▶ Task item: Retype all of the entries precisely.

··· Dataset excerpts

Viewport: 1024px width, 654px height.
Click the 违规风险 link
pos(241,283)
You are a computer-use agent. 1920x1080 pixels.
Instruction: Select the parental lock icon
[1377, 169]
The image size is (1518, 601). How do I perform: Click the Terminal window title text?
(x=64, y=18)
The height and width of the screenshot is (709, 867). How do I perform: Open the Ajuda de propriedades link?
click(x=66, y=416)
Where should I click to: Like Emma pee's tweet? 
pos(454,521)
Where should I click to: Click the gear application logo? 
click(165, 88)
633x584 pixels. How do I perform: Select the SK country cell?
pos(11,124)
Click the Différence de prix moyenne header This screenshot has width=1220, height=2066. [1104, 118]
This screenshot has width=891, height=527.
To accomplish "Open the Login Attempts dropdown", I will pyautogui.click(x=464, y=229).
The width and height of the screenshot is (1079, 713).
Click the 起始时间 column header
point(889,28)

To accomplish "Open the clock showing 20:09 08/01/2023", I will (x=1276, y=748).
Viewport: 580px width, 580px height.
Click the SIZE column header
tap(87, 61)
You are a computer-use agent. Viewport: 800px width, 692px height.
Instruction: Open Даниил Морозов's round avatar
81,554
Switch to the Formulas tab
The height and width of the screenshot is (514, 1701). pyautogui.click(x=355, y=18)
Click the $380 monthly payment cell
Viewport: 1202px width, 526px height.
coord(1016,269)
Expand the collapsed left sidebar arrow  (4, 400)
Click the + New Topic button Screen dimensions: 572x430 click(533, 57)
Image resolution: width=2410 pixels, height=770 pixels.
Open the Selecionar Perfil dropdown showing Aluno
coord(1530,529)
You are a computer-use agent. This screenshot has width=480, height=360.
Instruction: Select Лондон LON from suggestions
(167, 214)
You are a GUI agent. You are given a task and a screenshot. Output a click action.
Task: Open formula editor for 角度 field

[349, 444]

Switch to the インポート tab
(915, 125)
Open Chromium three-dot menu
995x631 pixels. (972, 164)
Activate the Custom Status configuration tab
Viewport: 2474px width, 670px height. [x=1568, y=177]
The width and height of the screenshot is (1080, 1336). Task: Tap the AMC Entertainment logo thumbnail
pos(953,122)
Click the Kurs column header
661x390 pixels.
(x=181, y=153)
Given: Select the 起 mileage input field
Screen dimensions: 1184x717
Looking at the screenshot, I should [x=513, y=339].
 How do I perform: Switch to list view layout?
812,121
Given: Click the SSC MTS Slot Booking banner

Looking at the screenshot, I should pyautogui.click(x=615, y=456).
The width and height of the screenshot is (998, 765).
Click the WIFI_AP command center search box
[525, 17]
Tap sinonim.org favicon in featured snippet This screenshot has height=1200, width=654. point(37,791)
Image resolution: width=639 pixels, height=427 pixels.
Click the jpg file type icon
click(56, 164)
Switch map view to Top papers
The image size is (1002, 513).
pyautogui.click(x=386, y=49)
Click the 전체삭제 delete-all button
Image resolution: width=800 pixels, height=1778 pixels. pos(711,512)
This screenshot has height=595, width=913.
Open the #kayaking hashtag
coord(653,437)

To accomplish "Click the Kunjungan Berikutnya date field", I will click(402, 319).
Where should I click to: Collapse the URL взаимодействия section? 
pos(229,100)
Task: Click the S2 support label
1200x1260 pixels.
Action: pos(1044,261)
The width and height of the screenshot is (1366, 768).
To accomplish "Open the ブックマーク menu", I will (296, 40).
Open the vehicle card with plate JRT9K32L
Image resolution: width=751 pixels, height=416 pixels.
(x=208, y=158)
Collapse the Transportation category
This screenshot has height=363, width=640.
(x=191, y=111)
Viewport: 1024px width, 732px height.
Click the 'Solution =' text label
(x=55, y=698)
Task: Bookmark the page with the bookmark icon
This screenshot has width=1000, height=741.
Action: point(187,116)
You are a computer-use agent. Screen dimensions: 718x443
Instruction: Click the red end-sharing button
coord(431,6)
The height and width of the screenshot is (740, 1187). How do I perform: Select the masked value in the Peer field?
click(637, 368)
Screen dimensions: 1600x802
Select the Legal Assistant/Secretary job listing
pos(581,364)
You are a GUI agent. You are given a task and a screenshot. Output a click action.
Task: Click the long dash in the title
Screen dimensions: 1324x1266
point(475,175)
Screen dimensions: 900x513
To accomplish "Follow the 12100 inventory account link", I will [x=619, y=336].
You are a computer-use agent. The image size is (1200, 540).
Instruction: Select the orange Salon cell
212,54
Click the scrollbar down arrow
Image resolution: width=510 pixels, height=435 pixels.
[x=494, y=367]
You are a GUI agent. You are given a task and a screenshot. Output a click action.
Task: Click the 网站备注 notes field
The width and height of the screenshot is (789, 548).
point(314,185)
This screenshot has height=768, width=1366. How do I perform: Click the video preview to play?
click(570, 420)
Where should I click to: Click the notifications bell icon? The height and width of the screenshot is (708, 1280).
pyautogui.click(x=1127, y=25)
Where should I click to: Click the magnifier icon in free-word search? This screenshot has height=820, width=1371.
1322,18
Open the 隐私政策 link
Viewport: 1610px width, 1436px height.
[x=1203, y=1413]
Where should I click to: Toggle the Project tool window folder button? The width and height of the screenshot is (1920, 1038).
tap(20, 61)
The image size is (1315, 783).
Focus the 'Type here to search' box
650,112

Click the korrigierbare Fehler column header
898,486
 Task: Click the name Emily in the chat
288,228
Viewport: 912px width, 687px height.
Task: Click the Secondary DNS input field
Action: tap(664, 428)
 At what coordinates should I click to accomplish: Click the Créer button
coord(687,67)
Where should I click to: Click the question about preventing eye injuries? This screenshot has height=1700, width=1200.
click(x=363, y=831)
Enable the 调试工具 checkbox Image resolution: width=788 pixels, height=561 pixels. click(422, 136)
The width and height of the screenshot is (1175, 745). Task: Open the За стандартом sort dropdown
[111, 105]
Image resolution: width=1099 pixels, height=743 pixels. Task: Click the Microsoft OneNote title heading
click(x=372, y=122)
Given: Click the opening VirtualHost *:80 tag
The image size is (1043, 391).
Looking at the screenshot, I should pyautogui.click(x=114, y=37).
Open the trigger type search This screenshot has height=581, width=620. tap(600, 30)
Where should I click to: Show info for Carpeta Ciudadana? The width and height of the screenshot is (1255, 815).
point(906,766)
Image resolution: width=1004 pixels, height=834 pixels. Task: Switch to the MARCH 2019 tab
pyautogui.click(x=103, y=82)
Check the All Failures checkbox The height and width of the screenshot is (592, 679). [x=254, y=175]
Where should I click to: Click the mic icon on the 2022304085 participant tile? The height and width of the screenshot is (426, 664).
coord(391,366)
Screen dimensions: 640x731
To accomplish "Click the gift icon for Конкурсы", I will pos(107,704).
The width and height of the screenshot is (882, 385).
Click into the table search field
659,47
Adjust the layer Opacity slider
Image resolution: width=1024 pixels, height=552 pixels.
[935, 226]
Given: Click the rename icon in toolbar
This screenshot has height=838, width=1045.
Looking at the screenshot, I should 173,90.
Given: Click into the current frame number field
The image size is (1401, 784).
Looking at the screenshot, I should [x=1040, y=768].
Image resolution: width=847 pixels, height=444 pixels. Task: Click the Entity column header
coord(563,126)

······

▶ Answer box:
Viewport: 1024px width, 654px height.
Click the 违规风险 link
pos(241,283)
You are a computer-use agent. 1920x1080 pixels.
Instruction: Select the parental lock icon
[1377, 169]
The image size is (1518, 601). How do I perform: Click the Terminal window title text?
(x=64, y=18)
The height and width of the screenshot is (709, 867). How do I perform: Open the Ajuda de propriedades link?
click(x=66, y=416)
Where should I click to: Like Emma pee's tweet? 
pos(454,521)
Where should I click to: Click the gear application logo? 
click(165, 88)
633x584 pixels. How do I perform: Select the SK country cell?
pos(11,124)
Click the Différence de prix moyenne header This screenshot has width=1220, height=2066. [1104, 118]
This screenshot has width=891, height=527.
To accomplish "Open the Login Attempts dropdown", I will pyautogui.click(x=464, y=229).
The width and height of the screenshot is (1079, 713).
Click the 起始时间 column header
point(889,28)

To accomplish "Open the clock showing 20:09 08/01/2023", I will (x=1276, y=748).
Viewport: 580px width, 580px height.
Click the SIZE column header
tap(87, 61)
You are a computer-use agent. Viewport: 800px width, 692px height.
Instruction: Open Даниил Морозов's round avatar
81,554
Switch to the Formulas tab
The height and width of the screenshot is (514, 1701). pyautogui.click(x=355, y=18)
Click the $380 monthly payment cell
Viewport: 1202px width, 526px height.
coord(1016,269)
Expand the collapsed left sidebar arrow  (4, 400)
Click the + New Topic button Screen dimensions: 572x430 click(533, 57)
Image resolution: width=2410 pixels, height=770 pixels.
Open the Selecionar Perfil dropdown showing Aluno
coord(1530,529)
You are a computer-use agent. This screenshot has width=480, height=360.
Instruction: Select Лондон LON from suggestions
(167, 214)
You are a GUI agent. You are given a task and a screenshot. Output a click action.
Task: Open formula editor for 角度 field

[349, 444]

Switch to the インポート tab
(915, 125)
Open Chromium three-dot menu
995x631 pixels. (972, 164)
Activate the Custom Status configuration tab
Viewport: 2474px width, 670px height. [x=1568, y=177]
The width and height of the screenshot is (1080, 1336). Task: Tap the AMC Entertainment logo thumbnail
pos(953,122)
Click the Kurs column header
661x390 pixels.
(x=181, y=153)
Given: Select the 起 mileage input field
Screen dimensions: 1184x717
Looking at the screenshot, I should [x=513, y=339].
 How do I perform: Switch to list view layout?
812,121
Given: Click the SSC MTS Slot Booking banner

Looking at the screenshot, I should pyautogui.click(x=615, y=456).
The width and height of the screenshot is (998, 765).
Click the WIFI_AP command center search box
[525, 17]
Tap sinonim.org favicon in featured snippet This screenshot has height=1200, width=654. point(37,791)
Image resolution: width=639 pixels, height=427 pixels.
Click the jpg file type icon
click(56, 164)
Switch map view to Top papers
The image size is (1002, 513).
pyautogui.click(x=386, y=49)
Click the 전체삭제 delete-all button
Image resolution: width=800 pixels, height=1778 pixels. pos(711,512)
This screenshot has height=595, width=913.
Open the #kayaking hashtag
coord(653,437)

To accomplish "Click the Kunjungan Berikutnya date field", I will click(402, 319).
Where should I click to: Collapse the URL взаимодействия section? 
pos(229,100)
Task: Click the S2 support label
1200x1260 pixels.
Action: pos(1044,261)
The width and height of the screenshot is (1366, 768).
To accomplish "Open the ブックマーク menu", I will (296, 40).
Open the vehicle card with plate JRT9K32L
Image resolution: width=751 pixels, height=416 pixels.
(x=208, y=158)
Collapse the Transportation category
This screenshot has height=363, width=640.
(x=191, y=111)
Viewport: 1024px width, 732px height.
Click the 'Solution =' text label
(x=55, y=698)
Task: Bookmark the page with the bookmark icon
This screenshot has width=1000, height=741.
Action: point(187,116)
You are a computer-use agent. Screen dimensions: 718x443
Instruction: Click the red end-sharing button
coord(431,6)
The height and width of the screenshot is (740, 1187). How do I perform: Select the masked value in the Peer field?
click(637, 368)
Screen dimensions: 1600x802
Select the Legal Assistant/Secretary job listing
pos(581,364)
You are a GUI agent. You are given a task and a screenshot. Output a click action.
Task: Click the long dash in the title
Screen dimensions: 1324x1266
point(475,175)
Screen dimensions: 900x513
To accomplish "Follow the 12100 inventory account link", I will [x=619, y=336].
You are a computer-use agent. The image size is (1200, 540).
Instruction: Select the orange Salon cell
212,54
Click the scrollbar down arrow
Image resolution: width=510 pixels, height=435 pixels.
[x=494, y=367]
You are a GUI agent. You are given a task and a screenshot. Output a click action.
Task: Click the 网站备注 notes field
The width and height of the screenshot is (789, 548).
point(314,185)
This screenshot has height=768, width=1366. How do I perform: Click the video preview to play?
click(570, 420)
Where should I click to: Click the notifications bell icon? The height and width of the screenshot is (708, 1280).
pyautogui.click(x=1127, y=25)
Where should I click to: Click the magnifier icon in free-word search? This screenshot has height=820, width=1371.
1322,18
Open the 隐私政策 link
Viewport: 1610px width, 1436px height.
[x=1203, y=1413]
Where should I click to: Toggle the Project tool window folder button? The width and height of the screenshot is (1920, 1038).
tap(20, 61)
The image size is (1315, 783).
Focus the 'Type here to search' box
650,112

Click the korrigierbare Fehler column header
898,486
 Task: Click the name Emily in the chat
288,228
Viewport: 912px width, 687px height.
Task: Click the Secondary DNS input field
Action: tap(664, 428)
 At what coordinates should I click to accomplish: Click the Créer button
coord(687,67)
Where should I click to: Click the question about preventing eye injuries? This screenshot has height=1700, width=1200.
click(x=363, y=831)
Enable the 调试工具 checkbox Image resolution: width=788 pixels, height=561 pixels. click(422, 136)
The width and height of the screenshot is (1175, 745). Task: Open the За стандартом sort dropdown
[111, 105]
Image resolution: width=1099 pixels, height=743 pixels. Task: Click the Microsoft OneNote title heading
click(x=372, y=122)
Given: Click the opening VirtualHost *:80 tag
The image size is (1043, 391).
Looking at the screenshot, I should pyautogui.click(x=114, y=37).
Open the trigger type search This screenshot has height=581, width=620. tap(600, 30)
Where should I click to: Show info for Carpeta Ciudadana? The width and height of the screenshot is (1255, 815).
point(906,766)
Image resolution: width=1004 pixels, height=834 pixels. Task: Switch to the MARCH 2019 tab
pyautogui.click(x=103, y=82)
Check the All Failures checkbox The height and width of the screenshot is (592, 679). [x=254, y=175]
Where should I click to: Click the mic icon on the 2022304085 participant tile? The height and width of the screenshot is (426, 664).
coord(391,366)
Screen dimensions: 640x731
To accomplish "Click the gift icon for Конкурсы", I will pos(107,704).
The width and height of the screenshot is (882, 385).
Click into the table search field
659,47
Adjust the layer Opacity slider
Image resolution: width=1024 pixels, height=552 pixels.
[935, 226]
Given: Click the rename icon in toolbar
This screenshot has height=838, width=1045.
Looking at the screenshot, I should 173,90.
Given: Click into the current frame number field
The image size is (1401, 784).
Looking at the screenshot, I should [x=1040, y=768].
Image resolution: width=847 pixels, height=444 pixels. Task: Click the Entity column header
coord(563,126)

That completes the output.